This Court has on several occasions accepted the principle that damages may be awarded for a breach of Charter  rights: (see, for example, Mills v. The Queen, [1986] 1 S.C.R. 863, at pp. 883, 886, 943 and 971; Nelles v. Ontario, [1989] 2 S.C.R. 170, at p. 196). However, no body of jurisprudence has yet developed in respect of the principles which might govern the award of damages under s. 24(1)  of the Charter. In light of the uncertain state of the law regarding the award of damages for a Charter  breach, it will in most cases be impossible for a judge on an interlocutory application to determine whether adequate compensation could ever be obtained at trial. Therefore, until the law in this area has developed further, it is appropriate to assume that the financial damage which will be suffered by an applicant following a refusal of relief, even though capable of quantification, constitutes irreparable harm.
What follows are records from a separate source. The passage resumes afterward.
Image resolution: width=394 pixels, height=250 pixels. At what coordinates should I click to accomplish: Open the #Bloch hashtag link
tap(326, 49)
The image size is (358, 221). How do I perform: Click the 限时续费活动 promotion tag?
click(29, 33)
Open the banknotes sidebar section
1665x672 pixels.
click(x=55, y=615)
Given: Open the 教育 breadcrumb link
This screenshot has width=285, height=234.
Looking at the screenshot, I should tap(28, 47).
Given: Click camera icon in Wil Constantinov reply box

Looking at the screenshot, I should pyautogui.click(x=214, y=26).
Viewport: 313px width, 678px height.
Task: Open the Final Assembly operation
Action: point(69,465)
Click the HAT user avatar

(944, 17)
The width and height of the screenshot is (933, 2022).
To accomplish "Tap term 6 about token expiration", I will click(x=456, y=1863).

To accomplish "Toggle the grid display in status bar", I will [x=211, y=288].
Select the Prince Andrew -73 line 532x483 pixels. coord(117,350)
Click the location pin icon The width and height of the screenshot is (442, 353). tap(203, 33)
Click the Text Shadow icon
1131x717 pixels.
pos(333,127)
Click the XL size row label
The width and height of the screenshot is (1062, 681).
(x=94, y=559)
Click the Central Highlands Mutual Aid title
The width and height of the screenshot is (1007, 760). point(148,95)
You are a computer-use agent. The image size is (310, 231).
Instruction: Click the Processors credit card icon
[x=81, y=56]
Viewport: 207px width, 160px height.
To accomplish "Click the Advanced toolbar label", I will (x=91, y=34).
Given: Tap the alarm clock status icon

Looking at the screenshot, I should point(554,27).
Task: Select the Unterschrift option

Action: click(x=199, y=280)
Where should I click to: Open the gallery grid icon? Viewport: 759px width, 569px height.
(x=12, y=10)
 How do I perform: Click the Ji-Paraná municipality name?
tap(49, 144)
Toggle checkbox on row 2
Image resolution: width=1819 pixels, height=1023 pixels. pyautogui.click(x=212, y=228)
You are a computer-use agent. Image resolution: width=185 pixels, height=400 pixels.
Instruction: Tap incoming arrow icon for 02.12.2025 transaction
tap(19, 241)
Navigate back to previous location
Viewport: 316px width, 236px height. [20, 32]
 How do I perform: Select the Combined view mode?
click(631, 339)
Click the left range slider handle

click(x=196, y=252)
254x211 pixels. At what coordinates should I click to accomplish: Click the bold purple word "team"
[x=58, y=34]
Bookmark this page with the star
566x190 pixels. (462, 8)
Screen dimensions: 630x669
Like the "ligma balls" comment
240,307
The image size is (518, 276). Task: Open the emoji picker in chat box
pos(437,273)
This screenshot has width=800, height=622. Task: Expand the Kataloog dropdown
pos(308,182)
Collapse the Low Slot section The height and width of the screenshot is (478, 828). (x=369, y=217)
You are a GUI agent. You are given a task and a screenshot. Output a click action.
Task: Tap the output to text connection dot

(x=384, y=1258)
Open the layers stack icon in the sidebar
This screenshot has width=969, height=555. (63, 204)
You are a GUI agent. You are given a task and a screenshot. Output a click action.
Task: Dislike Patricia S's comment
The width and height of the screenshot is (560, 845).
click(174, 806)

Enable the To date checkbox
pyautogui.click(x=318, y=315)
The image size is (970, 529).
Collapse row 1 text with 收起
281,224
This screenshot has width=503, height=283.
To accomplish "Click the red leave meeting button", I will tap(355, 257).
[70]	This analysis was applied in Nunavut Tunngavik Inc. v. Canada (Attorney General), 2003 NUCJ 1 at paras 43-45; [2004] 1 WWR 122.  In that case, Nunavut Tunngavik sought an interlocutory injunction to stay the application of firearms registration legislation to Inuit beneficiaries under the Nunavut Land Claims Agreement.  It was alleged the legislation violated treaty rights protected under s.35 of the Constitution Act, 1982.  Justice Kilpatrick found that although there were certain damages that might be sustained to Inuit beneficiaries which could be calculated, such as fees arising from compliance with the licensing regulations, others, including loss of enjoyment of culture or the traditional Inuit lifestyle, were not quantifiable in practical terms. He concluded:


45      The same concerns identified by the Supreme Court of Canada with respect to damage quantification for Charter breaches apply with equal, if not greater force to alleged breaches of treaty rights protected by s.35(1) of the Constitution Act (1982). The law in this area remains very uncertain. On an interlocutory application of this kind, this Court has no means of measuring the extent of damage to "intangibles". For this reason, it is appropriate to follow the Supreme Court's guidance in RJR-MacDonald Inc. and assume that the damage flowing from the alleged breach of treaty rights will be irreparable.


[71]	A breach of the duty to consult may result in irreparable harm.  Consultation in a manner that conforms to the legal obligations of the consulting party must occur before the impugned activity takes place. As it is aimed at fostering agreement, consultation which occurs after the fact will likely be largely meaningless and the harm that ensues cannot be compensated through damages:  Platinex Inc v Kitchenuhmaykoosib Inninuwug First Nation, [2006] 4 CNLR 152 para 89; Ta'an Kwach'an Council v Yukon, 2008 YKSC 54 at para 50, [2008] YJ No 52, [2008] 4 CNLR 222.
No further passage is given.